Does distance make the heart grow fonder?
lack of shared experience - we can’t build this on a regular basis which makes us feel disconnected and like we are living separate lives
Physical distance create barriers psychologically and biologically: Dopamine and oxytocin are released when we are physically close with someone. When we are physically distant we can go into withdrawal because we don’t have this constant chemical going off in our brain.
Lack of non-verbal communication: this can lead us to feel distanced if we struggle to communicate effectively without non-verbal communication
it make the time spent together all the more valuable
it strengthens/ develops the relationship if you are able to handle that period of stress- you built the boundaries, trust, communicated
you don't take each other for granted as much
it forces us to develop effective communication skills, independence, and resilience
provides you time to spend time with friends, your personal growth, hobbies, and foster a sense of individual fulfillment
Things to consider before doing long-distance
goal alignment and the future- don't put yourself under the pressure if you think the relationship is short term; consider if you have a shared vision, want the same things, have value alignment
communication- effective communication is crucial in this. What is your willingness to putting in the effort to putting in time- consider time zones, work schedules. Your lives are not necessarily parallel, more like perpendicular where you meet at one point in the day
trust- you know that other person will be in your corner and make decisions for both of your best interests; discuss how often do you need to call for example
emotional and physical needs- if your primary love language is physical touch or quality time, you will need to put in extra effort to make it work; evaluate that trade off
your support system- you will feel lonely when you are not together.

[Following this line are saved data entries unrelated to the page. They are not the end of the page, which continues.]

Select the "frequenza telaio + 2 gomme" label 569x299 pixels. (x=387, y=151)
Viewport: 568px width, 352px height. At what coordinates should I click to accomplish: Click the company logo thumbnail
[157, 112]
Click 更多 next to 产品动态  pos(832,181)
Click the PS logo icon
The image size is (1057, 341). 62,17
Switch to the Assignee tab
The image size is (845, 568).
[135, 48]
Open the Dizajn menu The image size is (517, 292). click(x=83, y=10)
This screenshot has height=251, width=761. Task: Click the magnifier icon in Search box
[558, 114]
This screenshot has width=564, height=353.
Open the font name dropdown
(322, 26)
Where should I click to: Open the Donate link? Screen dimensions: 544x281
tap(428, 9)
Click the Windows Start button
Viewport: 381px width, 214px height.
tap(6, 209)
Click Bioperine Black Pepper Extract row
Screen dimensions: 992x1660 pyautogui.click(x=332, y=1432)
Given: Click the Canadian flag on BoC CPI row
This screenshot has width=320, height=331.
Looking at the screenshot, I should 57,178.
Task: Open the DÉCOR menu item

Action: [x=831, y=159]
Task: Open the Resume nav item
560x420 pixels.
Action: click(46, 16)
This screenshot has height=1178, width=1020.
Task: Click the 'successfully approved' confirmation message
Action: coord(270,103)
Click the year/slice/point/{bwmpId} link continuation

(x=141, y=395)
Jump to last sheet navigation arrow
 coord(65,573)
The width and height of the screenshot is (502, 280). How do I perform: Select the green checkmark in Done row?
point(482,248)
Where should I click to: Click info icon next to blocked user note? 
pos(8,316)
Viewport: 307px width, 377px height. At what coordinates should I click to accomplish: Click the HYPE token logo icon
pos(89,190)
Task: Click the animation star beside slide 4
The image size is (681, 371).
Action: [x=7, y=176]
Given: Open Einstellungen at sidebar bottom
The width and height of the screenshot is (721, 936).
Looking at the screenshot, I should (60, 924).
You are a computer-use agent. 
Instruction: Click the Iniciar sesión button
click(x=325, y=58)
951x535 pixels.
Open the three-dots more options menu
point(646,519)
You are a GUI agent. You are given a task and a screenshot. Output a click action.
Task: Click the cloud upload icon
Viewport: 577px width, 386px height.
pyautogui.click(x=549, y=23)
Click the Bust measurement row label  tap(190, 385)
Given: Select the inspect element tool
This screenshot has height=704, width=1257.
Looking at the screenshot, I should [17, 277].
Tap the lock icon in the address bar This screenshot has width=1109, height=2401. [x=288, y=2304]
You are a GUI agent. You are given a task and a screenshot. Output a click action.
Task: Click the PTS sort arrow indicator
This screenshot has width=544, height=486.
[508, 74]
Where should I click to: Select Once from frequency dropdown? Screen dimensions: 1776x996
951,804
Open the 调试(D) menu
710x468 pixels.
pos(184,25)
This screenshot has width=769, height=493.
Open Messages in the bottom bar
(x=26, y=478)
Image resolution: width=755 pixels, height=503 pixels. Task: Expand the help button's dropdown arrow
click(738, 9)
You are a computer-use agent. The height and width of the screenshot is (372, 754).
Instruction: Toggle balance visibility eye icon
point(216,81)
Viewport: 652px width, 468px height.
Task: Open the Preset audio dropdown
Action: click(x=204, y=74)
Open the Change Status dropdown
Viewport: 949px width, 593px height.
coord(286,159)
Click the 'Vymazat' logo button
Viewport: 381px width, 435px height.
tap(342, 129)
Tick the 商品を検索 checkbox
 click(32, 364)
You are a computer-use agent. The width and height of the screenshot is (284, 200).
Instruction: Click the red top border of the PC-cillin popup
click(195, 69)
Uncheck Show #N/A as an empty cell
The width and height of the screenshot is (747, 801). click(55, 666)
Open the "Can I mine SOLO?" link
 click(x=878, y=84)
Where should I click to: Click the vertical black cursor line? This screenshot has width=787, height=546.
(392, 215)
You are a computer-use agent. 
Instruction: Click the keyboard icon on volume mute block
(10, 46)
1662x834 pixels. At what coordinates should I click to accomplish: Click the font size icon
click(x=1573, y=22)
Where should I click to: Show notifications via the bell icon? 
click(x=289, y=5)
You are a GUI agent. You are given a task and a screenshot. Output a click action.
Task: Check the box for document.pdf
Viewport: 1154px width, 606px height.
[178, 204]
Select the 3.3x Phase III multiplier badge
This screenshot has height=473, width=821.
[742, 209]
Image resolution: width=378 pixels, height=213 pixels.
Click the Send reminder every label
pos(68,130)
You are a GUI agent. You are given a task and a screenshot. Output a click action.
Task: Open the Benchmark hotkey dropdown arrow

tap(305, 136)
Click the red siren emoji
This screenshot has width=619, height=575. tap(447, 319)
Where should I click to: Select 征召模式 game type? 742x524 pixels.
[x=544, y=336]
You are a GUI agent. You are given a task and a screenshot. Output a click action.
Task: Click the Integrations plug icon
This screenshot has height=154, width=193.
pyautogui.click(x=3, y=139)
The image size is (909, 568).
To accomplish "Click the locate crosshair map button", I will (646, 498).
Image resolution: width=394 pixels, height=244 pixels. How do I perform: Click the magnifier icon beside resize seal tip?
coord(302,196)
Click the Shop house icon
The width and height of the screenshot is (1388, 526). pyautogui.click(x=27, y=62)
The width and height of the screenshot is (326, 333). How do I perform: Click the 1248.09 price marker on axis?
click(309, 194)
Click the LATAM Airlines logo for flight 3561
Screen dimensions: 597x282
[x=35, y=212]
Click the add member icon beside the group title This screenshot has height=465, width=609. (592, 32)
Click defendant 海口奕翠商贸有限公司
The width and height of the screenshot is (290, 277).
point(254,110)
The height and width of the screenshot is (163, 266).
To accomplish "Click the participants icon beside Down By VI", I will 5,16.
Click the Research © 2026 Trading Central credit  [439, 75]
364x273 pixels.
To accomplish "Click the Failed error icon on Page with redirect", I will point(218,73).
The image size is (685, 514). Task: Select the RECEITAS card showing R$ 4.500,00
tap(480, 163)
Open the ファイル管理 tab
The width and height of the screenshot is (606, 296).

Answer these questions before and during the distance
in five years time, can you imagine a future together?
do your long term goals align?
What are your expectations? Are these shared
Are we okay without seeing them in your daily life
what is your approach and strategy for jealousy
How will we manage conflict?
Have an end date we can look forward to. Figure out when you will see each other next
set up date nights, maintaining emotional intimacy: set aside time for virtual date night and make activities in the relationship. Play virtual scrabble or watching movies together.
Regular check-ins- what can you do better, what has been happening in your lives you haven;'t had a chance to say
create a vision board or physical reminder of why you are doing this. It is a mutual goal and this helps our perception of how we can do this.
If you are feeling the way you do (finding it hard or frustrating). It’s biological, psychological, and social. It's not your fault.